(372d) Optimized Mesostructures of Li-Ion Battery Electrodes Predicted from Particle-Based Simulations | AIChE

(372d) Optimized Mesostructures of Li-Ion Battery Electrodes Predicted from Particle-Based Simulations

Authors 

Srivastava, I. - Presenter, Sandia National Laboratories
Bolintineanu, D. S., University of Minnesota
Lechman, J. B., Sandia National Laboratories
Roberts, S. A., Sandia National Laboratories
Electrochemical performance of Li-ion battery electrodes is crucially governed by the morphology of carbon-binder domain (CBD)—composed of carbon black nanoparticles and polymeric binder—in the local vicinity of electroactive particles such as LiNi1/3Mn1/3Co1/3O2. However, the effect of CBD properties, such as its cohesive strength and adhesive strength between CBD and electroactive particles, on electrode mesostructure is not well understood.
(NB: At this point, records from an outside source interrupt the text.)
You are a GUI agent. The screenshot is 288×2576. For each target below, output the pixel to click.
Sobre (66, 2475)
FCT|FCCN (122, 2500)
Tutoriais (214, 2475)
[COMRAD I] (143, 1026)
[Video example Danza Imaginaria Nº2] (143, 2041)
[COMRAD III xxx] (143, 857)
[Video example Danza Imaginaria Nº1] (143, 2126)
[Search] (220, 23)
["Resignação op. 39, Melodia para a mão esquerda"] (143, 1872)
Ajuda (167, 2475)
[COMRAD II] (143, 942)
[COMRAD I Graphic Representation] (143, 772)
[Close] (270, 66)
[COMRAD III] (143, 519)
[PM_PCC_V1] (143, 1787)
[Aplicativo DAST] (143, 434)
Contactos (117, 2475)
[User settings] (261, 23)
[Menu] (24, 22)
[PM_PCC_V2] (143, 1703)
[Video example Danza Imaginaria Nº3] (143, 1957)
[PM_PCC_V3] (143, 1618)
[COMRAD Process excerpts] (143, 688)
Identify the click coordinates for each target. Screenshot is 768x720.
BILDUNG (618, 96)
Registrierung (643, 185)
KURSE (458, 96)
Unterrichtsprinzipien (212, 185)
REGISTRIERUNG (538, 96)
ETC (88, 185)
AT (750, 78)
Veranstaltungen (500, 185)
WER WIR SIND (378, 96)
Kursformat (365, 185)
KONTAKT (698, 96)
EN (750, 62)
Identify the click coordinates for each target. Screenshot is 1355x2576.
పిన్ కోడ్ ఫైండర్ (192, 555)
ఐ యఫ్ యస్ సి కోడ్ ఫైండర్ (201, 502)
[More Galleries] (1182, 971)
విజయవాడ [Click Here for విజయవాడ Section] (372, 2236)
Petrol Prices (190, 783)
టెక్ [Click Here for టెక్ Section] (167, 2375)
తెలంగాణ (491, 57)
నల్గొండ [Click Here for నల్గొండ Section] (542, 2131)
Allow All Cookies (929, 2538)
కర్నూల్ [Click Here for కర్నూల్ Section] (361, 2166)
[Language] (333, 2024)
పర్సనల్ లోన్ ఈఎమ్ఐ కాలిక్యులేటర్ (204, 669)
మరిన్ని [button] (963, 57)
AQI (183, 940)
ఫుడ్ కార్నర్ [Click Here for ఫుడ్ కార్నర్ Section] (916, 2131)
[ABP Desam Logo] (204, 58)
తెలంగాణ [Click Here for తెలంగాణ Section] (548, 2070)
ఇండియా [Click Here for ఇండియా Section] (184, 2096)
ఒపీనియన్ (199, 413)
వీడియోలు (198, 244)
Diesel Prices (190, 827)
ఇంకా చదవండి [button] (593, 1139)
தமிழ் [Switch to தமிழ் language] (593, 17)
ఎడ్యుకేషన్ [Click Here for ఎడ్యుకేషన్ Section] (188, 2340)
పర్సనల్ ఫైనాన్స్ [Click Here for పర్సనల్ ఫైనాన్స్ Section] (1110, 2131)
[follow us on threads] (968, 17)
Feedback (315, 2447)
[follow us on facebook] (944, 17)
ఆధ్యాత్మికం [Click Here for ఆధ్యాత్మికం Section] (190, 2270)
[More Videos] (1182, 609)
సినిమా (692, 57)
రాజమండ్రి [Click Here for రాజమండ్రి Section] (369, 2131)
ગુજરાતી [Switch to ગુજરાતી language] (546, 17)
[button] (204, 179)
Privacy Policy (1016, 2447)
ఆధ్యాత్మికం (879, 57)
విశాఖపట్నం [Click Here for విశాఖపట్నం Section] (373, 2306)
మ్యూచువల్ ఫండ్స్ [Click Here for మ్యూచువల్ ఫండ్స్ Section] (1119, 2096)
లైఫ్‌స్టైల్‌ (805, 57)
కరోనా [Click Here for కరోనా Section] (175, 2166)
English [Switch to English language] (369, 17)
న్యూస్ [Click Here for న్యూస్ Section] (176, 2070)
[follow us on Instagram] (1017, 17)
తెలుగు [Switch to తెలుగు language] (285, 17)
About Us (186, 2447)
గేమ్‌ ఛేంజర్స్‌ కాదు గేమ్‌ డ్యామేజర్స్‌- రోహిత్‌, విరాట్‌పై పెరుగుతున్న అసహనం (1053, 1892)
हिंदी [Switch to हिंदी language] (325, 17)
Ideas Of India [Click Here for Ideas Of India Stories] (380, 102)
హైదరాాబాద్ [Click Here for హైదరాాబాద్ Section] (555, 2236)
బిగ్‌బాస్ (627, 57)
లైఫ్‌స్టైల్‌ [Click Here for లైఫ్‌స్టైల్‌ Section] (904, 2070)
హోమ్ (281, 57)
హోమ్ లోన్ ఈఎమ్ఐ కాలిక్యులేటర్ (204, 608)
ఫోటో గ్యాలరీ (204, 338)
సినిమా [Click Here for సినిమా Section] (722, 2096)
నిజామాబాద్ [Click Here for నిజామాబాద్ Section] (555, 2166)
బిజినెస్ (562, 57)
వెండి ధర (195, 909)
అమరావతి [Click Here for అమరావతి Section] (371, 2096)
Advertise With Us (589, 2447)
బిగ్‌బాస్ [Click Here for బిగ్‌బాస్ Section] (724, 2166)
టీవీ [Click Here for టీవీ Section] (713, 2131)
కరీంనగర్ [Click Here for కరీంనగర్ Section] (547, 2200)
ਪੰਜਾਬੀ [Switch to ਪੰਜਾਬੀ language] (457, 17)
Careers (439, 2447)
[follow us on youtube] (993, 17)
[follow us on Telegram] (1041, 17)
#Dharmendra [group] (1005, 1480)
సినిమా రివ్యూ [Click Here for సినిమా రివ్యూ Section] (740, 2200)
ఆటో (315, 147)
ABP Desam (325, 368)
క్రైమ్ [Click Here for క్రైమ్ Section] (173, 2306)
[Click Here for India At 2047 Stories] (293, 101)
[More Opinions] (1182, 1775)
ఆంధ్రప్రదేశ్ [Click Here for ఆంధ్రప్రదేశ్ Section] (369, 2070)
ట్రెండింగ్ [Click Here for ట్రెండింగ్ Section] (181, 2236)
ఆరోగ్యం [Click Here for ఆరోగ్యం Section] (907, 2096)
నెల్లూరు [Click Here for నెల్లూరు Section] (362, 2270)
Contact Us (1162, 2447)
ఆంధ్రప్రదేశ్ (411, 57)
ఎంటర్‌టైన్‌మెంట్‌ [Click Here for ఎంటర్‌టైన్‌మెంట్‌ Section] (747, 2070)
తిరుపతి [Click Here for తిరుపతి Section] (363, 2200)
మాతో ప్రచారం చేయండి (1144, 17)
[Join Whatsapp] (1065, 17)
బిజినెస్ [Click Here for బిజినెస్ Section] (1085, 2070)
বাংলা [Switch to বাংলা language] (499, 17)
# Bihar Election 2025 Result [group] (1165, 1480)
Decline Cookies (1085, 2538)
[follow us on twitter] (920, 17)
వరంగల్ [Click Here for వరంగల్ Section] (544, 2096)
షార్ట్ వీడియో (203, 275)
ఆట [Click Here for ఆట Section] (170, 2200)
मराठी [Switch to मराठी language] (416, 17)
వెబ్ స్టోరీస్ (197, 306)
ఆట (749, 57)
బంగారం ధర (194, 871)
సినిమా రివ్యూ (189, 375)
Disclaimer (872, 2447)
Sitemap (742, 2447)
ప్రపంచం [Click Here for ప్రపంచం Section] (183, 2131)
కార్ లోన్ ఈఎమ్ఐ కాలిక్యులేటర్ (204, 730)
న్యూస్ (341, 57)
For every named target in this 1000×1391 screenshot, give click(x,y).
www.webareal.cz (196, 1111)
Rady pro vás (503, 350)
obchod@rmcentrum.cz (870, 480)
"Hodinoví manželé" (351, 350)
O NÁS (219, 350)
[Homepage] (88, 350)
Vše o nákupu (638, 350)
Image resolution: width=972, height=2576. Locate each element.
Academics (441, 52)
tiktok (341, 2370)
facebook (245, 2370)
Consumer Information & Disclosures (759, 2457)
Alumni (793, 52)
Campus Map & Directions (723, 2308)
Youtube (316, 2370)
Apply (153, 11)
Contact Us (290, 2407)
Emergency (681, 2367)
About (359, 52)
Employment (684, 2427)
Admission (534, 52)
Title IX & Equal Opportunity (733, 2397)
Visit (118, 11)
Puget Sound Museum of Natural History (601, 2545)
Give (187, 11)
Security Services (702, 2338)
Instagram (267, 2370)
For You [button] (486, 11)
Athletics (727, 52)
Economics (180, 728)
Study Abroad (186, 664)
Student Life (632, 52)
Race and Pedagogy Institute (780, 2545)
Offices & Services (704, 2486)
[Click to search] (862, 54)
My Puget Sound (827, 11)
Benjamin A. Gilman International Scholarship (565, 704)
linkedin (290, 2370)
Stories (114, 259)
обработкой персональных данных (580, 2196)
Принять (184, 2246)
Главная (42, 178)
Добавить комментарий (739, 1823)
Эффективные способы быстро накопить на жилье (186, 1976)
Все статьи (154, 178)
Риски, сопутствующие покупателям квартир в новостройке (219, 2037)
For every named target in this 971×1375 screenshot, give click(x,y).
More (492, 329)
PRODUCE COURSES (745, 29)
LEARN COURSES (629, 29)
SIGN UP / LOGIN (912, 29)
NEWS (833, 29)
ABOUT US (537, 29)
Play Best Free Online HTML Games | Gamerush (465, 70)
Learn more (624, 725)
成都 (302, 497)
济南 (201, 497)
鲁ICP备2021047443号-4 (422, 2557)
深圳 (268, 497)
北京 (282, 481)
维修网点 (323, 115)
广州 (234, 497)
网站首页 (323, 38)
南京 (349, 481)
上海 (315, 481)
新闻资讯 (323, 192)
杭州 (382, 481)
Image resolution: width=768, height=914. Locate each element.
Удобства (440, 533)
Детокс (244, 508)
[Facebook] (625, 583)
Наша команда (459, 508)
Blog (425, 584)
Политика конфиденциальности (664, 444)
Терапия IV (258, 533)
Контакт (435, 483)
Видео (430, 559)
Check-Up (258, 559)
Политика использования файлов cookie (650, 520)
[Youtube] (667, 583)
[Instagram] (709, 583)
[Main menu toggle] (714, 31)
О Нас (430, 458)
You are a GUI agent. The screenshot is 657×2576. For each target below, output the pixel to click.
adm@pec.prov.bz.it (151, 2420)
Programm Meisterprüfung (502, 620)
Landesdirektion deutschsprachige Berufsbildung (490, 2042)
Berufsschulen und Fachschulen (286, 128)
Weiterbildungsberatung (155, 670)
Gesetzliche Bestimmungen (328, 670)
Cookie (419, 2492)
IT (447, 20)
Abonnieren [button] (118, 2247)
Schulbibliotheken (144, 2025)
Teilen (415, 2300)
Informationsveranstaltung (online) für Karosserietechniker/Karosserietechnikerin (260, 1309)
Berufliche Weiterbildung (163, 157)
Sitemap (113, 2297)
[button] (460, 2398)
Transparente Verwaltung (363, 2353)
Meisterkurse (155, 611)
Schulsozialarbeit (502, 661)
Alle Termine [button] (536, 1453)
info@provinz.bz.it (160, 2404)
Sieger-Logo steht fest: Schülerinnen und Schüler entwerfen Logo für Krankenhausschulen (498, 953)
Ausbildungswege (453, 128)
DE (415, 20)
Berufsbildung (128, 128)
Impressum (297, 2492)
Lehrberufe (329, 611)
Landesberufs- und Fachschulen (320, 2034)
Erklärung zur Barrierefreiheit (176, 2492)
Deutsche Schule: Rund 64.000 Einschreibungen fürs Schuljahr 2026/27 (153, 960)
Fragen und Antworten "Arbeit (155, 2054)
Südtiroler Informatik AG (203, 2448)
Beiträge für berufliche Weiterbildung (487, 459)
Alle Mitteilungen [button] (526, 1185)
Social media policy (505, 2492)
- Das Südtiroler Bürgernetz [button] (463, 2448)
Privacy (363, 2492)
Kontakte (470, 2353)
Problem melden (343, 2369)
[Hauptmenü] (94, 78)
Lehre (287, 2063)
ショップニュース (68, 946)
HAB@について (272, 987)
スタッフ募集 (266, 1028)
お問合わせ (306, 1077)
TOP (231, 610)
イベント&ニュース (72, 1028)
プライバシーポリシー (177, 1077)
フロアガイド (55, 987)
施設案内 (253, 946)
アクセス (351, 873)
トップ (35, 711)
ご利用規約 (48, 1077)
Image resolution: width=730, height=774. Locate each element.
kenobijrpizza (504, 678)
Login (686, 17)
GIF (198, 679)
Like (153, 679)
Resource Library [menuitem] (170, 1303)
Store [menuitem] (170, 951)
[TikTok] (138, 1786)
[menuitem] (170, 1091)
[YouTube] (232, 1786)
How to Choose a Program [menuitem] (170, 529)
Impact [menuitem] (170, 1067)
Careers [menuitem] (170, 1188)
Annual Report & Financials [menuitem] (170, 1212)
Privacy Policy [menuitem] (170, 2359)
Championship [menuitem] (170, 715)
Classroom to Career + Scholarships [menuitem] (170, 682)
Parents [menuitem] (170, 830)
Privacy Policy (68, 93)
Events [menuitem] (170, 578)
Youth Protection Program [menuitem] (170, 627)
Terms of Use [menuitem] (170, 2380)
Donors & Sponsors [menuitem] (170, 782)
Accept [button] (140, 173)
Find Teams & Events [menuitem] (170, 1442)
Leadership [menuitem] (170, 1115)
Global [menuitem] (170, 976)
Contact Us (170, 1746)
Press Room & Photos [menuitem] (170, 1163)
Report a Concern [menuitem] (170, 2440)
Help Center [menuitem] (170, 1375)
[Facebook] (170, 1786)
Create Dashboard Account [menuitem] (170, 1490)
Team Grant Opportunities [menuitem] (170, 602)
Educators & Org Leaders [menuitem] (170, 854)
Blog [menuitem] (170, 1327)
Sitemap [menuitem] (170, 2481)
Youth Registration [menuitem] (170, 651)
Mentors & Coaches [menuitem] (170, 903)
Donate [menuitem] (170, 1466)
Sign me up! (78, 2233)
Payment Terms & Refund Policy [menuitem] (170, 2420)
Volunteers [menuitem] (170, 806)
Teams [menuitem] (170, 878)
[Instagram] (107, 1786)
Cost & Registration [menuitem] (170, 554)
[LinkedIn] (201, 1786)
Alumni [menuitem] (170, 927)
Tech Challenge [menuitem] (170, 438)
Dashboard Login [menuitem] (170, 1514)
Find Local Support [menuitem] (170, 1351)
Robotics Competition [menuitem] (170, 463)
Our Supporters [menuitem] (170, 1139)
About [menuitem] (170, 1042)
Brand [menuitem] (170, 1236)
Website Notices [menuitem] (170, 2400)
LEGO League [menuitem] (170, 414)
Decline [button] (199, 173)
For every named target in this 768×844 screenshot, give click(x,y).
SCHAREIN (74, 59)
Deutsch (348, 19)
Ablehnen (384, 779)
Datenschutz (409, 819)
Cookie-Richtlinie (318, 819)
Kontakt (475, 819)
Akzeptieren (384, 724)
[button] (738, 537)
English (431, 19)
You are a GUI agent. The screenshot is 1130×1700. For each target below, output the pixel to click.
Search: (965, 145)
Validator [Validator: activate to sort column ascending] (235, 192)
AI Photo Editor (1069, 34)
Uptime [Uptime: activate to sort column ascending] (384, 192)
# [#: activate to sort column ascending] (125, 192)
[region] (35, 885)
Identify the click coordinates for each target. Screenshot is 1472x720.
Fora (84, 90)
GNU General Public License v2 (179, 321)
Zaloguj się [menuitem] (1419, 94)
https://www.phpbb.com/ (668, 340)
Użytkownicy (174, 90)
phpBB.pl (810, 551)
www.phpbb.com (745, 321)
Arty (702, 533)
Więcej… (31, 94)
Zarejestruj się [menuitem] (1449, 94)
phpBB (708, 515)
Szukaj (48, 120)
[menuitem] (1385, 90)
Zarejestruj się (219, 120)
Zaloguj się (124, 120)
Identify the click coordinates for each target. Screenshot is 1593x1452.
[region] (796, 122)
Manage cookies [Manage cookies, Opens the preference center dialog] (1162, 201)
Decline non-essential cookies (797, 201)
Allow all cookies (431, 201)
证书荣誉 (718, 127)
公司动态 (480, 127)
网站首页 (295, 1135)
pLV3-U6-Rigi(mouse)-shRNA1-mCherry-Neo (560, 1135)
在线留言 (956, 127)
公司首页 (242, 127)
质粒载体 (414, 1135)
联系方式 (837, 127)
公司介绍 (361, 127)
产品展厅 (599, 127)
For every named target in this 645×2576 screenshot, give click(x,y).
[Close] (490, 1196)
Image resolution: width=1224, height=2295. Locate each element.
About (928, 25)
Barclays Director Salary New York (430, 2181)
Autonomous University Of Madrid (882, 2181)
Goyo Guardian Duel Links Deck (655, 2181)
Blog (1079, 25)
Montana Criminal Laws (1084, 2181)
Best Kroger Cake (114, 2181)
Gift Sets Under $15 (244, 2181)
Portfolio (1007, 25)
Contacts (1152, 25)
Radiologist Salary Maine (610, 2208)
This results primarily from our inability to visualize mesostructural details at sufficiently low resolution and large domain sizes within experiments, and numerical challenges associated with accurately modeling CBD topology within the complex and tortuous electrode mesostructure. This talk will describe our physics-based high-fidelity models to simulate the dynamics of micron-sized electroactive particles and nanometric CBD particles during various stages of electrode fabrication. Several experimentally-relevant compositions of CBD, electroactive material, and electrode porosities will be considered. The effect of cohesive and adhesive strength of CBD on its local topology around electroactive particles and on the porous mesostructure will be discussed. Lastly, finite element modeling of electronic and ionic conductivities of these simulated electrode mesostructures will be presented, and predictions towards mesostructure optimization for enhanced electrochemical properties will be discussed.